Лелиана провела ладонями вниз от коленей к ступням, и вернулась обратно, скукоживая широкие шерстяные штанины.
— Я… сама не знаю, с чего начать, — она стиснула колени тонкими сильными пальцами. — Наверное, стоит начать с начала. Родилась я в Орлее. В Ферелден меня привела случайность.
— Даже так.
— Да, так, — с некоторым вызовом подтвердила девушка, поглаживая ткань штанов на коленях. — Моя мать была ферелденкой, но это ничего не значит. Мне довелось расти в Орлее и жизнь в этой стране…
— Догадываюсь. Мой ученик направился туда. Из того, что я помню про Дайлена — несмотря на свой характер, он всегда был набожным и… почтительным юношей. Я беспокоюсь, как бы он не нахватался там… Ох, прости, пожалуйста, девочка. Продолжай.
Лелиана невесело усмехнулась.
— В Ферелдене не любят орлесианцев. Считают их нравы чересчур простыми и распутными…
— … а характеры — самовлюбленными, надменными и скандальными.
— Угу, — не стала спорить Лелиана. — Но я там родилась, и мне нравилась такая жизнь. Здесь, в Ферелдене, все… как-то скучнее и проще. Поэтому, когда пришла пора мне решить, чем заниматься, я не колебалась ни секунды.
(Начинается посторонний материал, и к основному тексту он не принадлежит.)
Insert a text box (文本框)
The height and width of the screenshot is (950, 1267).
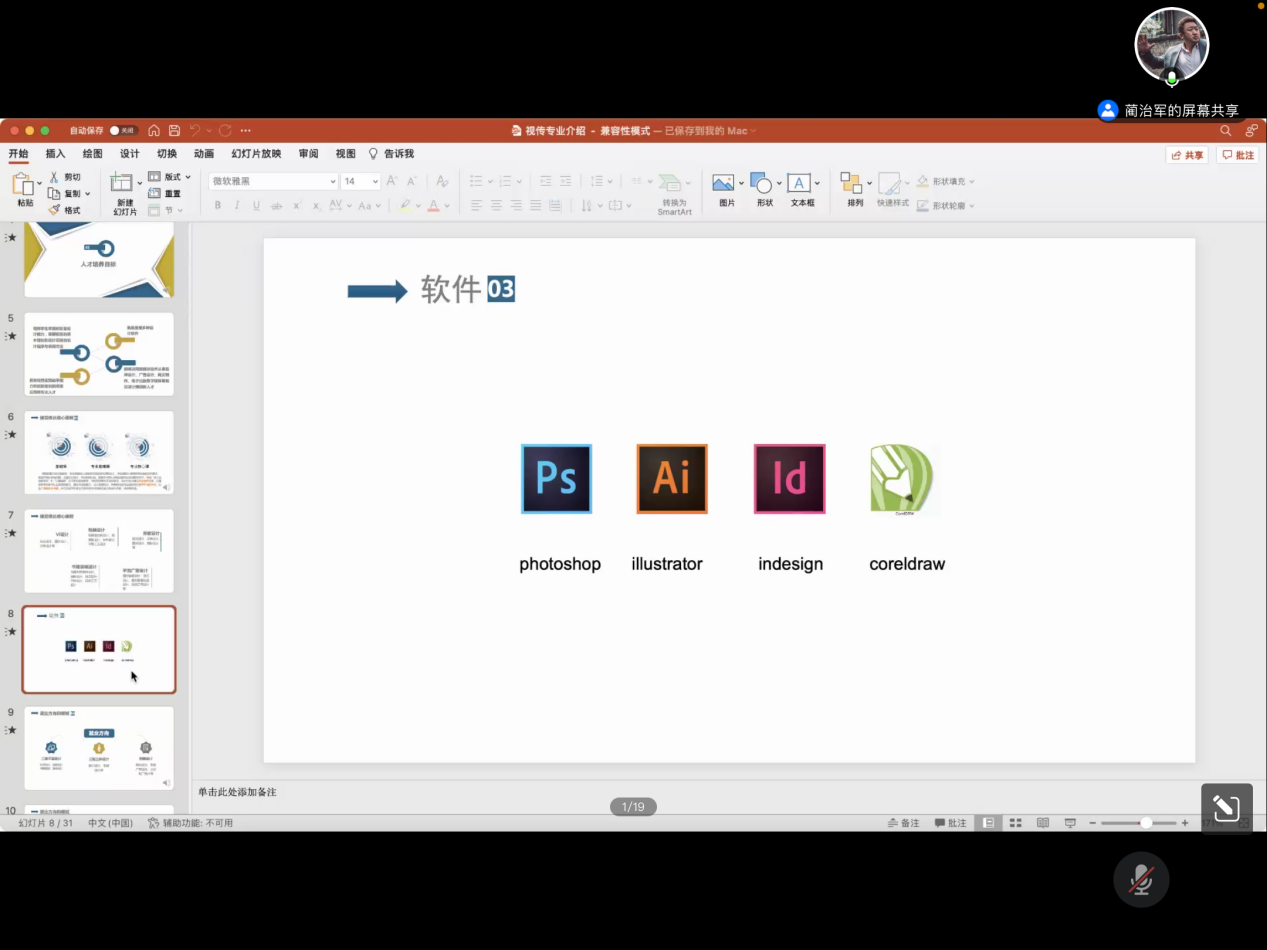799,183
Ну, и… сделалась бардом.
— Бардом? — старая магиня подняла от шитья глаза, в которых стояло настоящее изумление. — Это те самые распутные песнетворцы и сказители, что усыпляют бдительность своих высокородных жертв сладкими речами, а после без жалости убивают, зачастую не выбираясь из постели?
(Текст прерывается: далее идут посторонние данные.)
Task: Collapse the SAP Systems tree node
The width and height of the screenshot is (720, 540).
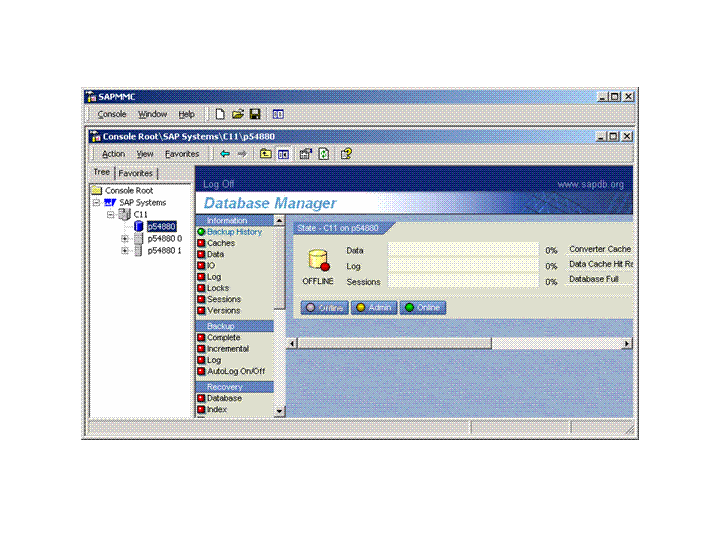Action: pyautogui.click(x=98, y=202)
— Айан спросил о том же, когда я призналась ему, — девушка уныло вздохнула и положила голову на локти. — После этого он и… сделался холоден ко мне.
Винн покачала головой, вновь склоняясь над плащом.
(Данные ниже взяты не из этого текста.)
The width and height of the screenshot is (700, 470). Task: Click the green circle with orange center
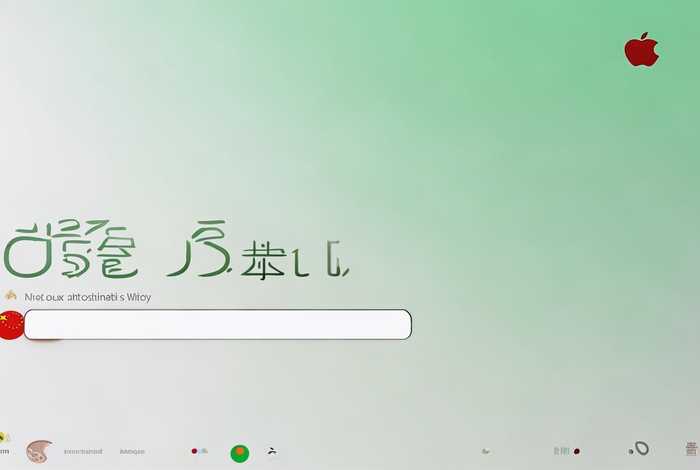239,453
— Барды славятся знатоками человеческих душ, в особенности, что касается обольщения. Неужто не знаешь ты, девочка, что мужчинам никогда нельзя рассказывать о себе всего? Или хотя бы того, что может навредить вашим отношениям?
Лелиана вздохнула еще горестнее.
— На самом деле, я никогда особо не интересовалась мужчинами. Если только этого не требовалось… по работе. Они… меня не привлекали. Ну, знаешь, они такие шумные… всегда думают только о себе, никогда не обращают внимания на мое настроение, не понимают… ничего они не понимают. Никакой утонченности. А запах… О, даже орлесианские вельможи пахнут хуже дам, а уж ферелденцы… Ты не поверишь, Винн, первое, что я поняла про Ферелден, когда впервые тут очутилась — это всюду въевшийся запах мокрой псины. Он везде, и в постели тоже… Мне кажется, он даже в волосах. Даже Айан берет в постель этого своего Иеху, и спит с ним в обнимку, а наутро…
Магиня кашлянула.
— В общем, я знаю достаточно, чтобы обольстить любого мужчину и завлечь его на одну-две ночи, — девушка махнула рукой, отвлекаясь от беды с запахами Ферелдена. — Но никогда не задумывалась о большем. У меня была… подруга. Марджолайн. Пока она была со мной, мужчин для меня не существовало.
Винн вновь ненадолго вскинула глаза на свою юную собеседницу.
— Надеюсь, хотя бы об этом ты не говорила с Командором?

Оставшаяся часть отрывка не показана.